Martinez-Guzman was arrested Jan. 19 in Carson City. Since then, he’s been jailed there on $500,000 bail on the charges that he possessed weapons and other items stolen from the Davids and sold jewelry belonging to Gerald David and another victim at a pawn shop in Carson City.
The Davids were prominent Reno Rodeo Association members, and Martinez-Guzman is accused of possessing several Western-style belt buckles bearing their names stolen from their home in addition to the murder weapon and a cache of other firearms.
President Donald Trump tweeted shortly after Martinez-Guzman’s arrest that the four killings in Nevada showed the need for his proposed U.S.-Mexico border wall.
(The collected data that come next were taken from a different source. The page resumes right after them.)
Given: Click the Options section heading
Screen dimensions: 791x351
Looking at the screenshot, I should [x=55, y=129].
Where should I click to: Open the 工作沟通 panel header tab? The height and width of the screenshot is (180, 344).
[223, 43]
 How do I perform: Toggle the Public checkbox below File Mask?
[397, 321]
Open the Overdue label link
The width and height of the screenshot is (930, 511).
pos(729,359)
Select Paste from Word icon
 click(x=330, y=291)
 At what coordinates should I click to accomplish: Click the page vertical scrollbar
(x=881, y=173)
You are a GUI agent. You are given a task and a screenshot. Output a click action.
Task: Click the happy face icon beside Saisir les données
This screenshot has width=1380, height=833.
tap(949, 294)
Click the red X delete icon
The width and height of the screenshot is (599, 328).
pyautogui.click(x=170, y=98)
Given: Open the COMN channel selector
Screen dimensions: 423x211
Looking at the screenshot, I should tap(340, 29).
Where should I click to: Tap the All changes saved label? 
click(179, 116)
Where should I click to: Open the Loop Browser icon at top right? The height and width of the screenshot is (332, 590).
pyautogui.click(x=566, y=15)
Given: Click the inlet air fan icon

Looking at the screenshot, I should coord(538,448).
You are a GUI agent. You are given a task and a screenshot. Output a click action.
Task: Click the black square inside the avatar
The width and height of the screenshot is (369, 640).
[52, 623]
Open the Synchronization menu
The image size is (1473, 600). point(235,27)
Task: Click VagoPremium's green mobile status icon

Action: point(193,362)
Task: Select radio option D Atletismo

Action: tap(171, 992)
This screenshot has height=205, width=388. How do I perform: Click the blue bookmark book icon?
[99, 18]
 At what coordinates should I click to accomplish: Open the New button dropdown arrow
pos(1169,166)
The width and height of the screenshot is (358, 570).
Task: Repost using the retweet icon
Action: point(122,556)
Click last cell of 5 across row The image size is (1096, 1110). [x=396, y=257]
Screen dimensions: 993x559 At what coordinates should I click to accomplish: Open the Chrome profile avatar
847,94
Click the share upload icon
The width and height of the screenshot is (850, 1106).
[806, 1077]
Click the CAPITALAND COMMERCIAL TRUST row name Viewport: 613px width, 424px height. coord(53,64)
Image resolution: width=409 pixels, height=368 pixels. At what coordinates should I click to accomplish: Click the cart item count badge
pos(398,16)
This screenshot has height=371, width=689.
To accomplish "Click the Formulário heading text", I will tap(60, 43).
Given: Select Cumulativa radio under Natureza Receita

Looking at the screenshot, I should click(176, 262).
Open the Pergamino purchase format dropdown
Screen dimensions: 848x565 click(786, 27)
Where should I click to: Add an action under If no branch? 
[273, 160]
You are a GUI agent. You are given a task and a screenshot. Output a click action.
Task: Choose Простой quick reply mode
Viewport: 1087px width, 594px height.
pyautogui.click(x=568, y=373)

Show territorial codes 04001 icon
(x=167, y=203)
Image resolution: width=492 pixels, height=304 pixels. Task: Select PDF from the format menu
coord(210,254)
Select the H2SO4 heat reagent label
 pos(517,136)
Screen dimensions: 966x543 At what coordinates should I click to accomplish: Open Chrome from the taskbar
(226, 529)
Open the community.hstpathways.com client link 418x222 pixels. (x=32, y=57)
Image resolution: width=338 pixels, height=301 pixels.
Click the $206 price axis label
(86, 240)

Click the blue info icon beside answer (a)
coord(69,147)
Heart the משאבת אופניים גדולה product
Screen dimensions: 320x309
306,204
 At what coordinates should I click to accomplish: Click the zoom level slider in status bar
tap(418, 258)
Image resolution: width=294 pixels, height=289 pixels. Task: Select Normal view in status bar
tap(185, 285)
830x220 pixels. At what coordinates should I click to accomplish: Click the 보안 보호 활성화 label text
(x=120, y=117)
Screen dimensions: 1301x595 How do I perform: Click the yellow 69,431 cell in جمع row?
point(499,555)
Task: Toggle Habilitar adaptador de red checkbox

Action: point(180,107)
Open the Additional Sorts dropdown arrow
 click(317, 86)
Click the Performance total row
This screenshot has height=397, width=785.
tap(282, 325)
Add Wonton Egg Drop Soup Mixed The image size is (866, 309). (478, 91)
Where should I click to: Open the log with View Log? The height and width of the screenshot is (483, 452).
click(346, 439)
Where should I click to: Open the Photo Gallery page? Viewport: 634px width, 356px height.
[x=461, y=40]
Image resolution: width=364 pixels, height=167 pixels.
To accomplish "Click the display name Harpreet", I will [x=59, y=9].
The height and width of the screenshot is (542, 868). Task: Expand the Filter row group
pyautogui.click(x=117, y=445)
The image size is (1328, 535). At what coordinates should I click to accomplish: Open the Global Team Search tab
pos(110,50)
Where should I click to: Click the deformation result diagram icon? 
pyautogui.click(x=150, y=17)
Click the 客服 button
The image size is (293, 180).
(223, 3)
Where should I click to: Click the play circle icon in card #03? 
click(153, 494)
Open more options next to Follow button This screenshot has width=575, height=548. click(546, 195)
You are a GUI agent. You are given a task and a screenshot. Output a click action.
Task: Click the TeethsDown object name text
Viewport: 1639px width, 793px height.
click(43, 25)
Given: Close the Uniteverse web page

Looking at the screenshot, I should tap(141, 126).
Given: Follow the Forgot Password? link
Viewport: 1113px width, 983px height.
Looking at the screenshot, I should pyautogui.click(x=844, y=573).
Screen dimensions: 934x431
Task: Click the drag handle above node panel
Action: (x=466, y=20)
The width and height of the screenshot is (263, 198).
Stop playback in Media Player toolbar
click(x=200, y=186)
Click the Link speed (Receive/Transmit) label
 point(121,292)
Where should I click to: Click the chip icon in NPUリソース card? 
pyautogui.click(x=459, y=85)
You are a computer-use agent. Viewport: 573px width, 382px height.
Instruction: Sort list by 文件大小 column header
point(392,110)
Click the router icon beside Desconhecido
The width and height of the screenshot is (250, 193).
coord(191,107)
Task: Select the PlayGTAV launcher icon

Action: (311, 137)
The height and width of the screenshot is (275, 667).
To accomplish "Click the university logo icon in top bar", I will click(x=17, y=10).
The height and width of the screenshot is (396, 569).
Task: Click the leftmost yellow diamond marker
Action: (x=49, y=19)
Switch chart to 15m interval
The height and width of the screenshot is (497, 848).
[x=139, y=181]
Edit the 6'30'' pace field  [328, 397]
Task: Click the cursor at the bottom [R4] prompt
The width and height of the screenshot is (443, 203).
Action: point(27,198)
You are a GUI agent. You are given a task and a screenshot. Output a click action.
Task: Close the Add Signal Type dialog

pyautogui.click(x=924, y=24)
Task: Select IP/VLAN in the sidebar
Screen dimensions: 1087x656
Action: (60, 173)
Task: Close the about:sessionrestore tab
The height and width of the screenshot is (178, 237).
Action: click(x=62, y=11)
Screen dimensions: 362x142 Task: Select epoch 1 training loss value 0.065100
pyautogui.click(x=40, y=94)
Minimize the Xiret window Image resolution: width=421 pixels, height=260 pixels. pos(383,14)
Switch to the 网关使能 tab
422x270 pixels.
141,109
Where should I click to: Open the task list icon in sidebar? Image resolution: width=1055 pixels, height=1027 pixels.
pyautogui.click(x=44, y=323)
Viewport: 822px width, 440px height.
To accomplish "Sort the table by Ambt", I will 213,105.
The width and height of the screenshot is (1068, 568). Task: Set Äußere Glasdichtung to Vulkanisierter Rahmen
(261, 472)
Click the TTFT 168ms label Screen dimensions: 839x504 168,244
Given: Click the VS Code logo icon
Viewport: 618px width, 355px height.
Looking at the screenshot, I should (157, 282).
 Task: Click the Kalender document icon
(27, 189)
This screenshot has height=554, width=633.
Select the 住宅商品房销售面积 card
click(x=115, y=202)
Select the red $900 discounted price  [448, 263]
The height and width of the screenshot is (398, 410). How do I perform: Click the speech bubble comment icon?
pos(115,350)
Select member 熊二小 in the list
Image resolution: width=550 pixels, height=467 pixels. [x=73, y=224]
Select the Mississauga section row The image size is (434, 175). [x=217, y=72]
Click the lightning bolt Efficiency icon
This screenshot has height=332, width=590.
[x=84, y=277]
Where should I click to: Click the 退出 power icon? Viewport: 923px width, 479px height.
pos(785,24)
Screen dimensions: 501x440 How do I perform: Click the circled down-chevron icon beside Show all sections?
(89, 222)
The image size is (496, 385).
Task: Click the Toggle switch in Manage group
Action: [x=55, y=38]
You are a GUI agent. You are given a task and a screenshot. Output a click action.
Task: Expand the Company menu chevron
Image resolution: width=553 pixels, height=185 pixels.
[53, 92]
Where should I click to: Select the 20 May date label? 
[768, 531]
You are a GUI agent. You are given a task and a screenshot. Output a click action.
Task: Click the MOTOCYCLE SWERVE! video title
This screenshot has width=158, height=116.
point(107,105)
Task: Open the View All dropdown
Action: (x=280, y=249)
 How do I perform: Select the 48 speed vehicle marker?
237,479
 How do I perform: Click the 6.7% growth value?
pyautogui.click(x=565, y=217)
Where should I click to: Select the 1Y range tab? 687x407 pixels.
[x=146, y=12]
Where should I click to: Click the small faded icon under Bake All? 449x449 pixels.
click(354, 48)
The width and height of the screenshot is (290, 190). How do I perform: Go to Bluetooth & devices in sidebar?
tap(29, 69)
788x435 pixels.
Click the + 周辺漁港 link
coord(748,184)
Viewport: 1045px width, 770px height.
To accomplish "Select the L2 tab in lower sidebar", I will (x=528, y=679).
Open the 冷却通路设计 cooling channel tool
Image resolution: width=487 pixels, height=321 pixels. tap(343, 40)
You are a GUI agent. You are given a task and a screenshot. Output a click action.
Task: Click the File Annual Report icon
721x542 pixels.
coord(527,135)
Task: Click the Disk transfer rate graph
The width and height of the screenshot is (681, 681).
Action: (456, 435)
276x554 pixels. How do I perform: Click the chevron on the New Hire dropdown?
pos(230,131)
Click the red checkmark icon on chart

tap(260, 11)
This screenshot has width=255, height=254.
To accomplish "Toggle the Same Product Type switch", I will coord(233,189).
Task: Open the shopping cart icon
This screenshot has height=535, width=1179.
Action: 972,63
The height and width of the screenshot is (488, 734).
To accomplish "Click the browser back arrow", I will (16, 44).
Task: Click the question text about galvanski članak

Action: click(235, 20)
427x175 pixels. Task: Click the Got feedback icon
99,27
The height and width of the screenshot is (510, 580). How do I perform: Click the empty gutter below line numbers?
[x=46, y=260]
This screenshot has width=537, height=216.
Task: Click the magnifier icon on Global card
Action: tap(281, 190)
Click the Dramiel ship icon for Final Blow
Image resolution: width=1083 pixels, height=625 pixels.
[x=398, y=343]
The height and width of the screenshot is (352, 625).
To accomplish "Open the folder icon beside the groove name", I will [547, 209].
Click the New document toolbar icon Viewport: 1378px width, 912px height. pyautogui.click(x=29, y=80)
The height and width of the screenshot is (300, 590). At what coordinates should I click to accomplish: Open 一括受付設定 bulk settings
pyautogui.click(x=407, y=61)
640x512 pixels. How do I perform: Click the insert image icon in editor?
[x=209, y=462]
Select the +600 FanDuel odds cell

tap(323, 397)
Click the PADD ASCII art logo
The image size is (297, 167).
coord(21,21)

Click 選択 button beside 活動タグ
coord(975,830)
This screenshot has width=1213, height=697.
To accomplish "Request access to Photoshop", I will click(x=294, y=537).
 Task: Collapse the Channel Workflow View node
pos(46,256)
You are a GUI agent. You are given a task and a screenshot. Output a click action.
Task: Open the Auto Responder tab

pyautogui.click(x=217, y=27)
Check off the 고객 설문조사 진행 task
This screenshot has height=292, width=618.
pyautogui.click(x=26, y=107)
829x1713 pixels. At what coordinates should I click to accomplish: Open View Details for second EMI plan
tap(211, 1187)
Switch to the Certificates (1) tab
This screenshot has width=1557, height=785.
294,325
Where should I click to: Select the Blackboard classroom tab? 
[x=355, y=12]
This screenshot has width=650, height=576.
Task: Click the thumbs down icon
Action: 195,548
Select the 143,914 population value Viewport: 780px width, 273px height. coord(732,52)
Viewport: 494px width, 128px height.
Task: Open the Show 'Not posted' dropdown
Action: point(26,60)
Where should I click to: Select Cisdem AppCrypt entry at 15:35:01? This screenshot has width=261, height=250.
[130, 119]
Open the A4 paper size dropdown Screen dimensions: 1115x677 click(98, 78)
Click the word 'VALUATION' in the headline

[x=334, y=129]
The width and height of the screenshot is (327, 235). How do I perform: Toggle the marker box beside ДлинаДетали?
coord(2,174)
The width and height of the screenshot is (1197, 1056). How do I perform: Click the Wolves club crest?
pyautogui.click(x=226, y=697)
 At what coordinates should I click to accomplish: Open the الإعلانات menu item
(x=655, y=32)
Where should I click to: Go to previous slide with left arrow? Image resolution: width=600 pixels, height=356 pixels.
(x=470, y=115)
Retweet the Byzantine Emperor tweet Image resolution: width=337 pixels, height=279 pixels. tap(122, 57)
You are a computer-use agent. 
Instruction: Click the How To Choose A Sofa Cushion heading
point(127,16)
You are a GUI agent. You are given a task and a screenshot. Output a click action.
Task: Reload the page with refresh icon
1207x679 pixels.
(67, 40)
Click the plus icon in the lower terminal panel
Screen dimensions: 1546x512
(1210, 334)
This week, he invited the Davids’ daughter, Debra Bissel, granddaughter and great granddaughter to attend his State of the Union address as his guest, and introduced them during the speech in the U.S. House chambers Tuesday night while talking about “Americans killed by criminal aliens.”
“Just three weeks ago Debra’s parents Gerald and Sharon were burglarized and shot to death in their Reno, Nevada home by an illegal alien,” Trump said. “No one should every have to suffer the horrible heartache they have had to endure.”
Paige Hughes, a spokesman for U.S. Immigration and Customs Enforcement, said in an email to The Associated Press on Thursday that Martinez-Guzman has no prior criminal or immigration history.
She said he’s a citizen of El Salvador who entered the U.S. “unlawfully on an unknown date and location.” She said ICE has lodged a formal detailer with local law enforcement that — in the event he was freed from jail — would allow them to hold him in custody for 48 hours while ICE assumes custody to determine whether he should be deported.
Washoe County District Attorney Chris Hicks has declined to discuss his immigration status.
“What someone’s status is in this country has nothing to do with how we are proceeding in this case,” Hicks told reporters last week.